WORK REQUEST - Set down the listing below again, exactly as written.

DATA UNDER STUDY -
= = =
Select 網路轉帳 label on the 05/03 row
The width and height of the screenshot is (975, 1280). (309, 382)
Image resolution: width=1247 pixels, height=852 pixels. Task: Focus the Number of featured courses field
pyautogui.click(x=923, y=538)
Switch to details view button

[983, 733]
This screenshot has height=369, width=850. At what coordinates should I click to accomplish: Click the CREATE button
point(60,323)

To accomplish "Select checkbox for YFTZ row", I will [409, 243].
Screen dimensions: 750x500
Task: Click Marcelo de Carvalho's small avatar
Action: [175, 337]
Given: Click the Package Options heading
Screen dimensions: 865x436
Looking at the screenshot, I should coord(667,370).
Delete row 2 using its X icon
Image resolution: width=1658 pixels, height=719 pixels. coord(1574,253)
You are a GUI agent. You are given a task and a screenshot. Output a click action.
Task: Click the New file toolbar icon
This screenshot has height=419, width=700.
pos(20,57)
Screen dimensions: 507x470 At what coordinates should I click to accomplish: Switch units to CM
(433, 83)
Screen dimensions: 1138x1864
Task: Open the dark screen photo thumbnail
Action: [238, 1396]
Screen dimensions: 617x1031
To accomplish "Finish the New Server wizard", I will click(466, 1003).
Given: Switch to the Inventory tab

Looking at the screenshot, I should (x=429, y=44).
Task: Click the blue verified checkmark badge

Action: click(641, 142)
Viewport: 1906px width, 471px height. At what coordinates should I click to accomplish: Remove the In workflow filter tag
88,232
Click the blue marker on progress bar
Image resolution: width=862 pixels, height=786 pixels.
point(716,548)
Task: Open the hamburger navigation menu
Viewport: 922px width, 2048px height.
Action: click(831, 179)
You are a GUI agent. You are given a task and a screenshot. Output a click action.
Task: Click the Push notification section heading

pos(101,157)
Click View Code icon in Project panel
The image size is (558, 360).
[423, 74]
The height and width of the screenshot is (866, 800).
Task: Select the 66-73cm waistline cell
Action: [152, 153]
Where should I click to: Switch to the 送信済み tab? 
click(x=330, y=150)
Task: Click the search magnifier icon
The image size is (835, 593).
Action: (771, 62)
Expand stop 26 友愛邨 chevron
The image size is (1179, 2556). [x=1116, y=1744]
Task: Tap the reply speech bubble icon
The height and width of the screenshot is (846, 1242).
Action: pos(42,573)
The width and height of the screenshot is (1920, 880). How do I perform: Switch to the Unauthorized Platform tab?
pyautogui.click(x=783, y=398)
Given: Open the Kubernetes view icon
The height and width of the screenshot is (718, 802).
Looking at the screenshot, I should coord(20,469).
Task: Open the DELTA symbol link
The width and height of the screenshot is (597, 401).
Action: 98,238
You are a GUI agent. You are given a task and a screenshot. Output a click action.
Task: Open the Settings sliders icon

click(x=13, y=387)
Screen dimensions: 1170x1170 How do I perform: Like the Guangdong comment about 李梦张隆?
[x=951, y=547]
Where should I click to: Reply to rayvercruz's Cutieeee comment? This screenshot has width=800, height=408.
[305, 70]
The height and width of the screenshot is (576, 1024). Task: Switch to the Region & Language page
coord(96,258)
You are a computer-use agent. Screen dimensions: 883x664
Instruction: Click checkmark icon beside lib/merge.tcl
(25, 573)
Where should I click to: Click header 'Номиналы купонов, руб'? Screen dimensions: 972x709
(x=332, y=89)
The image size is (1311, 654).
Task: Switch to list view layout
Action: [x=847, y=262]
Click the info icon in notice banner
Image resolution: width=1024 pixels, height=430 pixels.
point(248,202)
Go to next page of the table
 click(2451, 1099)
= = =
SOLUTION TO THE EXERCISE -
Select 網路轉帳 label on the 05/03 row
The width and height of the screenshot is (975, 1280). (309, 382)
Image resolution: width=1247 pixels, height=852 pixels. Task: Focus the Number of featured courses field
pyautogui.click(x=923, y=538)
Switch to details view button

[983, 733]
This screenshot has height=369, width=850. At what coordinates should I click to accomplish: Click the CREATE button
point(60,323)

To accomplish "Select checkbox for YFTZ row", I will [409, 243].
Screen dimensions: 750x500
Task: Click Marcelo de Carvalho's small avatar
Action: [175, 337]
Given: Click the Package Options heading
Screen dimensions: 865x436
Looking at the screenshot, I should coord(667,370).
Delete row 2 using its X icon
Image resolution: width=1658 pixels, height=719 pixels. coord(1574,253)
You are a GUI agent. You are given a task and a screenshot. Output a click action.
Task: Click the New file toolbar icon
This screenshot has height=419, width=700.
pos(20,57)
Screen dimensions: 507x470 At what coordinates should I click to accomplish: Switch units to CM
(433, 83)
Screen dimensions: 1138x1864
Task: Open the dark screen photo thumbnail
Action: [238, 1396]
Screen dimensions: 617x1031
To accomplish "Finish the New Server wizard", I will click(466, 1003).
Given: Switch to the Inventory tab

Looking at the screenshot, I should (x=429, y=44).
Task: Click the blue verified checkmark badge

Action: click(641, 142)
Viewport: 1906px width, 471px height. At what coordinates should I click to accomplish: Remove the In workflow filter tag
88,232
Click the blue marker on progress bar
Image resolution: width=862 pixels, height=786 pixels.
point(716,548)
Task: Open the hamburger navigation menu
Viewport: 922px width, 2048px height.
Action: click(831, 179)
You are a GUI agent. You are given a task and a screenshot. Output a click action.
Task: Click the Push notification section heading

pos(101,157)
Click View Code icon in Project panel
The image size is (558, 360).
[423, 74]
The height and width of the screenshot is (866, 800).
Task: Select the 66-73cm waistline cell
Action: [152, 153]
Where should I click to: Switch to the 送信済み tab? 
click(x=330, y=150)
Task: Click the search magnifier icon
The image size is (835, 593).
Action: (771, 62)
Expand stop 26 友愛邨 chevron
The image size is (1179, 2556). [x=1116, y=1744]
Task: Tap the reply speech bubble icon
The height and width of the screenshot is (846, 1242).
Action: pos(42,573)
The width and height of the screenshot is (1920, 880). How do I perform: Switch to the Unauthorized Platform tab?
pyautogui.click(x=783, y=398)
Given: Open the Kubernetes view icon
The height and width of the screenshot is (718, 802).
Looking at the screenshot, I should coord(20,469).
Task: Open the DELTA symbol link
The width and height of the screenshot is (597, 401).
Action: 98,238
You are a GUI agent. You are given a task and a screenshot. Output a click action.
Task: Open the Settings sliders icon

click(x=13, y=387)
Screen dimensions: 1170x1170 How do I perform: Like the Guangdong comment about 李梦张隆?
[x=951, y=547]
Where should I click to: Reply to rayvercruz's Cutieeee comment? This screenshot has width=800, height=408.
[305, 70]
The height and width of the screenshot is (576, 1024). Task: Switch to the Region & Language page
coord(96,258)
You are a computer-use agent. Screen dimensions: 883x664
Instruction: Click checkmark icon beside lib/merge.tcl
(25, 573)
Where should I click to: Click header 'Номиналы купонов, руб'? Screen dimensions: 972x709
(x=332, y=89)
The image size is (1311, 654).
Task: Switch to list view layout
Action: [x=847, y=262]
Click the info icon in notice banner
Image resolution: width=1024 pixels, height=430 pixels.
point(248,202)
Go to next page of the table
 click(2451, 1099)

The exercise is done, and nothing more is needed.